* TASK INSTRUCTIONS:
The listing below must be given again in full, exactly.

* DATA RECORDS:
**********
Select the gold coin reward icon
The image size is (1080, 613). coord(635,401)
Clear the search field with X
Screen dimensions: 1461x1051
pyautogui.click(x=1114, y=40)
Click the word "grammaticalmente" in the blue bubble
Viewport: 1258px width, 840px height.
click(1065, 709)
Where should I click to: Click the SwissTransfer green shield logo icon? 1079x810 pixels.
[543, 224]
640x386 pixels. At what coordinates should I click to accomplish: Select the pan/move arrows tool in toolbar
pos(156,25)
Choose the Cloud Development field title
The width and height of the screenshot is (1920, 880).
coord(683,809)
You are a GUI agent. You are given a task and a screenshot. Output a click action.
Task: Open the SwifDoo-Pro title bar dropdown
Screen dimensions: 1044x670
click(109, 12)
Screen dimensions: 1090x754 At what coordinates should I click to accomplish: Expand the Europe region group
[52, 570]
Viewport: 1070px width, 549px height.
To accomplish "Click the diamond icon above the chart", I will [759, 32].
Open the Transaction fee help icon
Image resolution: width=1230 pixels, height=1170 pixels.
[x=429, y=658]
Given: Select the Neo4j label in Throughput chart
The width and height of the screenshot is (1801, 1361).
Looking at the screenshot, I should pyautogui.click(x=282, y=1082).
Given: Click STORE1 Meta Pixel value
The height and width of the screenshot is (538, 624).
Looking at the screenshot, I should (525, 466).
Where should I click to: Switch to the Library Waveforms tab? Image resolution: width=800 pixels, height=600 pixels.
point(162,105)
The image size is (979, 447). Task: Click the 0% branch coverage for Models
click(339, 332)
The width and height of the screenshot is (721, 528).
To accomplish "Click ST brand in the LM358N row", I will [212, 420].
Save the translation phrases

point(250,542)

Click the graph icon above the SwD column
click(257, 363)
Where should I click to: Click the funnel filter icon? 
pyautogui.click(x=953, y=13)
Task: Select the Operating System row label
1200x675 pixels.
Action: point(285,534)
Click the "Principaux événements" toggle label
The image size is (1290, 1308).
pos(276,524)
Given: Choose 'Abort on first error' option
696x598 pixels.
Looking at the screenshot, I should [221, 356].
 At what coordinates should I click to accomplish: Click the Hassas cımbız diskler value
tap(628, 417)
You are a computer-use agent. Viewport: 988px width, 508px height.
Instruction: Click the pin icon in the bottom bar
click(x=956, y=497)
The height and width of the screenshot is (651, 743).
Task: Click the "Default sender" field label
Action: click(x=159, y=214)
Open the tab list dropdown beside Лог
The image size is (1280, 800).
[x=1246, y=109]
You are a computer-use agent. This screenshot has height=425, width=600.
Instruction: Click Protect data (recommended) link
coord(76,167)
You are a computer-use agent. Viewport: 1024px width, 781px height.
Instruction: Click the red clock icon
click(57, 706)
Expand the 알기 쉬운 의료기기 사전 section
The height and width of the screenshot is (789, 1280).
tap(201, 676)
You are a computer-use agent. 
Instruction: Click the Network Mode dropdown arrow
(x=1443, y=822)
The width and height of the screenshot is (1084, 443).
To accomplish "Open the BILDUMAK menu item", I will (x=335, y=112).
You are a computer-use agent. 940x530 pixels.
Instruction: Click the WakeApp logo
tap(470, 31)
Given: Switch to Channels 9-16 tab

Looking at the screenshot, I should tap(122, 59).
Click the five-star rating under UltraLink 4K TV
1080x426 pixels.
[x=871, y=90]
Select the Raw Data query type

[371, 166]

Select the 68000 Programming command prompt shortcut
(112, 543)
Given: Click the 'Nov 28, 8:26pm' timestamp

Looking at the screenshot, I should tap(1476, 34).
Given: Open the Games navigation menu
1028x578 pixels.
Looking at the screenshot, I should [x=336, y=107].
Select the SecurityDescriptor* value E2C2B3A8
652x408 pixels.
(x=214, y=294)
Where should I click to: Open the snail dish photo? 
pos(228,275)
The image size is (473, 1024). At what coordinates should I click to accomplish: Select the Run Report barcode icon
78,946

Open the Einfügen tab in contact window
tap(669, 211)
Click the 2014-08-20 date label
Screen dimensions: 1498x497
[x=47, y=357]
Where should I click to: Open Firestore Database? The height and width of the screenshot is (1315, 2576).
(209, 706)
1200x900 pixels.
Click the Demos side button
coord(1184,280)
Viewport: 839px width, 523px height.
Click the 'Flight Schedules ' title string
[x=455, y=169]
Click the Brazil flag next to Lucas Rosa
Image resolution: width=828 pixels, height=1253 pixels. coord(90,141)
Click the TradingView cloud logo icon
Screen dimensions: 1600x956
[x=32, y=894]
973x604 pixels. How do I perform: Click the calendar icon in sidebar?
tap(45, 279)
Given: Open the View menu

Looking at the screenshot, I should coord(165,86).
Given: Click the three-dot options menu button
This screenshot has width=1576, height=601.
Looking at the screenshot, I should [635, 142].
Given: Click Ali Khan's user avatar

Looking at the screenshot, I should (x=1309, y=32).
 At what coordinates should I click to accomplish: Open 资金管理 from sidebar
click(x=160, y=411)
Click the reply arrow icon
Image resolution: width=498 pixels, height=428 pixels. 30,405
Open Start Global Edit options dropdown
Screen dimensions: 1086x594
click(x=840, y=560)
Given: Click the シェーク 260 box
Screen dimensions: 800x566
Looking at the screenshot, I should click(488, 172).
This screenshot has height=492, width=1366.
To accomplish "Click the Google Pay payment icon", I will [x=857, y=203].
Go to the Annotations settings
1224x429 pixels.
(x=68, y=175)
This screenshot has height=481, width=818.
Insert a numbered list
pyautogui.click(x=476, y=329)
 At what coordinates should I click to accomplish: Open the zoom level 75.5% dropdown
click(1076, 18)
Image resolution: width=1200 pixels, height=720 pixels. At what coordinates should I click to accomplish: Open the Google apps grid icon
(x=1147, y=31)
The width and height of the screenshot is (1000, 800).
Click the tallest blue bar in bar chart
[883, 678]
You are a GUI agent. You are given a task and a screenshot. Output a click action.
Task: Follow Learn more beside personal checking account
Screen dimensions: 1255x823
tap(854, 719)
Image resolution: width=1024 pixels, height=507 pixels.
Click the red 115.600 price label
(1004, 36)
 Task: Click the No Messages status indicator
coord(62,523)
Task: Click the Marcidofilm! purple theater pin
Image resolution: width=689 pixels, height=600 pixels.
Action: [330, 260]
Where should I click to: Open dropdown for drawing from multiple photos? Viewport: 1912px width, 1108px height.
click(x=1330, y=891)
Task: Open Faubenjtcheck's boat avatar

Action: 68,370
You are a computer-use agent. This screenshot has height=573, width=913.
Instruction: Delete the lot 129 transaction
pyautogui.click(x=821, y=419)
**********
* RESPONSE BELOW:
Select the gold coin reward icon
The image size is (1080, 613). coord(635,401)
Clear the search field with X
Screen dimensions: 1461x1051
pyautogui.click(x=1114, y=40)
Click the word "grammaticalmente" in the blue bubble
Viewport: 1258px width, 840px height.
click(1065, 709)
Where should I click to: Click the SwissTransfer green shield logo icon? 1079x810 pixels.
[543, 224]
640x386 pixels. At what coordinates should I click to accomplish: Select the pan/move arrows tool in toolbar
pos(156,25)
Choose the Cloud Development field title
The width and height of the screenshot is (1920, 880).
coord(683,809)
You are a GUI agent. You are given a task and a screenshot. Output a click action.
Task: Open the SwifDoo-Pro title bar dropdown
Screen dimensions: 1044x670
click(109, 12)
Screen dimensions: 1090x754 At what coordinates should I click to accomplish: Expand the Europe region group
[52, 570]
Viewport: 1070px width, 549px height.
To accomplish "Click the diamond icon above the chart", I will [759, 32].
Open the Transaction fee help icon
Image resolution: width=1230 pixels, height=1170 pixels.
[x=429, y=658]
Given: Select the Neo4j label in Throughput chart
The width and height of the screenshot is (1801, 1361).
Looking at the screenshot, I should pyautogui.click(x=282, y=1082).
Given: Click STORE1 Meta Pixel value
The height and width of the screenshot is (538, 624).
Looking at the screenshot, I should (525, 466).
Where should I click to: Switch to the Library Waveforms tab? Image resolution: width=800 pixels, height=600 pixels.
point(162,105)
The image size is (979, 447). Task: Click the 0% branch coverage for Models
click(339, 332)
The width and height of the screenshot is (721, 528).
To accomplish "Click ST brand in the LM358N row", I will [212, 420].
Save the translation phrases

point(250,542)

Click the graph icon above the SwD column
click(257, 363)
Where should I click to: Click the funnel filter icon? 
pyautogui.click(x=953, y=13)
Task: Select the Operating System row label
1200x675 pixels.
Action: point(285,534)
Click the "Principaux événements" toggle label
The image size is (1290, 1308).
pos(276,524)
Given: Choose 'Abort on first error' option
696x598 pixels.
Looking at the screenshot, I should [221, 356].
 At what coordinates should I click to accomplish: Click the Hassas cımbız diskler value
tap(628, 417)
You are a computer-use agent. Viewport: 988px width, 508px height.
Instruction: Click the pin icon in the bottom bar
click(x=956, y=497)
The height and width of the screenshot is (651, 743).
Task: Click the "Default sender" field label
Action: click(x=159, y=214)
Open the tab list dropdown beside Лог
The image size is (1280, 800).
[x=1246, y=109]
You are a computer-use agent. This screenshot has height=425, width=600.
Instruction: Click Protect data (recommended) link
coord(76,167)
You are a computer-use agent. Viewport: 1024px width, 781px height.
Instruction: Click the red clock icon
click(57, 706)
Expand the 알기 쉬운 의료기기 사전 section
The height and width of the screenshot is (789, 1280).
tap(201, 676)
You are a computer-use agent. 
Instruction: Click the Network Mode dropdown arrow
(x=1443, y=822)
The width and height of the screenshot is (1084, 443).
To accomplish "Open the BILDUMAK menu item", I will (x=335, y=112).
You are a computer-use agent. 940x530 pixels.
Instruction: Click the WakeApp logo
tap(470, 31)
Given: Switch to Channels 9-16 tab

Looking at the screenshot, I should tap(122, 59).
Click the five-star rating under UltraLink 4K TV
1080x426 pixels.
[x=871, y=90]
Select the Raw Data query type

[371, 166]

Select the 68000 Programming command prompt shortcut
(112, 543)
Given: Click the 'Nov 28, 8:26pm' timestamp

Looking at the screenshot, I should tap(1476, 34).
Given: Open the Games navigation menu
1028x578 pixels.
Looking at the screenshot, I should [x=336, y=107].
Select the SecurityDescriptor* value E2C2B3A8
652x408 pixels.
(x=214, y=294)
Where should I click to: Open the snail dish photo? 
pos(228,275)
The image size is (473, 1024). At what coordinates should I click to accomplish: Select the Run Report barcode icon
78,946

Open the Einfügen tab in contact window
tap(669, 211)
Click the 2014-08-20 date label
Screen dimensions: 1498x497
[x=47, y=357]
Where should I click to: Open Firestore Database? The height and width of the screenshot is (1315, 2576).
(209, 706)
1200x900 pixels.
Click the Demos side button
coord(1184,280)
Viewport: 839px width, 523px height.
Click the 'Flight Schedules ' title string
[x=455, y=169]
Click the Brazil flag next to Lucas Rosa
Image resolution: width=828 pixels, height=1253 pixels. coord(90,141)
Click the TradingView cloud logo icon
Screen dimensions: 1600x956
[x=32, y=894]
973x604 pixels. How do I perform: Click the calendar icon in sidebar?
tap(45, 279)
Given: Open the View menu

Looking at the screenshot, I should coord(165,86).
Given: Click the three-dot options menu button
This screenshot has width=1576, height=601.
Looking at the screenshot, I should [635, 142].
Given: Click Ali Khan's user avatar

Looking at the screenshot, I should (x=1309, y=32).
 At what coordinates should I click to accomplish: Open 资金管理 from sidebar
click(x=160, y=411)
Click the reply arrow icon
Image resolution: width=498 pixels, height=428 pixels. 30,405
Open Start Global Edit options dropdown
Screen dimensions: 1086x594
click(x=840, y=560)
Given: Click the シェーク 260 box
Screen dimensions: 800x566
Looking at the screenshot, I should click(488, 172).
This screenshot has height=492, width=1366.
To accomplish "Click the Google Pay payment icon", I will [x=857, y=203].
Go to the Annotations settings
1224x429 pixels.
(x=68, y=175)
This screenshot has height=481, width=818.
Insert a numbered list
pyautogui.click(x=476, y=329)
 At what coordinates should I click to accomplish: Open the zoom level 75.5% dropdown
click(1076, 18)
Image resolution: width=1200 pixels, height=720 pixels. At what coordinates should I click to accomplish: Open the Google apps grid icon
(x=1147, y=31)
The width and height of the screenshot is (1000, 800).
Click the tallest blue bar in bar chart
[883, 678]
You are a GUI agent. You are given a task and a screenshot. Output a click action.
Task: Follow Learn more beside personal checking account
Screen dimensions: 1255x823
tap(854, 719)
Image resolution: width=1024 pixels, height=507 pixels.
Click the red 115.600 price label
(1004, 36)
 Task: Click the No Messages status indicator
coord(62,523)
Task: Click the Marcidofilm! purple theater pin
Image resolution: width=689 pixels, height=600 pixels.
Action: [330, 260]
Where should I click to: Open dropdown for drawing from multiple photos? Viewport: 1912px width, 1108px height.
click(x=1330, y=891)
Task: Open Faubenjtcheck's boat avatar

Action: 68,370
You are a computer-use agent. This screenshot has height=573, width=913.
Instruction: Delete the lot 129 transaction
pyautogui.click(x=821, y=419)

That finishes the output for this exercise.